Jumbo is playing in selected cinemas nationwide now

Love is an emotion often felt but rarely understood. It is overwhelmingly powerful and terrifyingly devastating all at once; a violent reaction moments from splitting or multiplying tenfold. Despite the inherently intangible nature of love, we still try to place our conventions onto it. Trapping it in a box and marking the boundaries. Maybe this helps us feel like we have a semblance of control over the feeling when in reality, we are powerless to its all-encompassing grasp. We see so many depictions of a singular form of romantic love in our media, often white and often heterosexual – a one-size-fits-all hole for a shape whose form is indescribable.

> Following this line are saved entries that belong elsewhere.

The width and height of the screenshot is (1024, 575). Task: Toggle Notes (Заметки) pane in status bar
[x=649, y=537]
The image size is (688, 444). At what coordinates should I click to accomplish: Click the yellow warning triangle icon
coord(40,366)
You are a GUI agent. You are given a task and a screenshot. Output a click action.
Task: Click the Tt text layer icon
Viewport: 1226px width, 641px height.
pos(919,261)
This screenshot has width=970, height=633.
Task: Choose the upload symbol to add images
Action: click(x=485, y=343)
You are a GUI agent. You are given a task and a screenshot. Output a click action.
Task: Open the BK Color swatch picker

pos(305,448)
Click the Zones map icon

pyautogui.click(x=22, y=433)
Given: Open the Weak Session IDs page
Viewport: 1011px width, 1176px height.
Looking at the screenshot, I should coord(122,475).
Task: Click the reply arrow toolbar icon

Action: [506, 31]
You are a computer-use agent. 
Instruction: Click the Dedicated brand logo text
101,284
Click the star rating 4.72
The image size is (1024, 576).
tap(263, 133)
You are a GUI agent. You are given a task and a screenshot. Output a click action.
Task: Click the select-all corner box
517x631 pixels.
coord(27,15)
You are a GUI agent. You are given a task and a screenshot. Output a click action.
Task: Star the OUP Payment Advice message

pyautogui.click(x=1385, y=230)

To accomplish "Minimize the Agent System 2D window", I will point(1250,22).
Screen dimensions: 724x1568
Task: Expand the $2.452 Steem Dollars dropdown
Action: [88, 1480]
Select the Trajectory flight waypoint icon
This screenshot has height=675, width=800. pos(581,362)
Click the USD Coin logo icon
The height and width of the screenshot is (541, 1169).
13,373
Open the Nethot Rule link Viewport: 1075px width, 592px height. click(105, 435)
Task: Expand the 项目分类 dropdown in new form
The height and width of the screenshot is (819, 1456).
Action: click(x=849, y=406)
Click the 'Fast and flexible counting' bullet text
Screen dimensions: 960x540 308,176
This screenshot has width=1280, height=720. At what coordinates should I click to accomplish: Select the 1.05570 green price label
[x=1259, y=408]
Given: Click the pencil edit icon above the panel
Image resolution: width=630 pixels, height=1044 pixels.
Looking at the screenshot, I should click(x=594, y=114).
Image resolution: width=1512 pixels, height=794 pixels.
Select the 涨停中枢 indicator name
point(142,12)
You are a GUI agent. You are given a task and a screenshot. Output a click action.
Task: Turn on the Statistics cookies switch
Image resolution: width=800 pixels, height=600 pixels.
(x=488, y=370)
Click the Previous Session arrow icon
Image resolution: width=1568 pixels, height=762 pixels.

The truth is, love is like a fairytale – magical and spellbinding, fantastical yet rooted in humanity. I like to think that’s how Zoé Wittock sees love.

We’ve all seen those absurd pairings, for example, a woman marries the Eiffel Tower, or a man falls in love with his car. Relationships like these seem impossibly comical; after all, how could someone possibly fall in love with something as monolithic as the Eiffel Tower or cold and mechanical like your own car? Where we see the absurdity, Wittock sees something else. She sees the truth in their emotion and strips away the absurdity, in turn crafting Jeanne (Noémie Merlant).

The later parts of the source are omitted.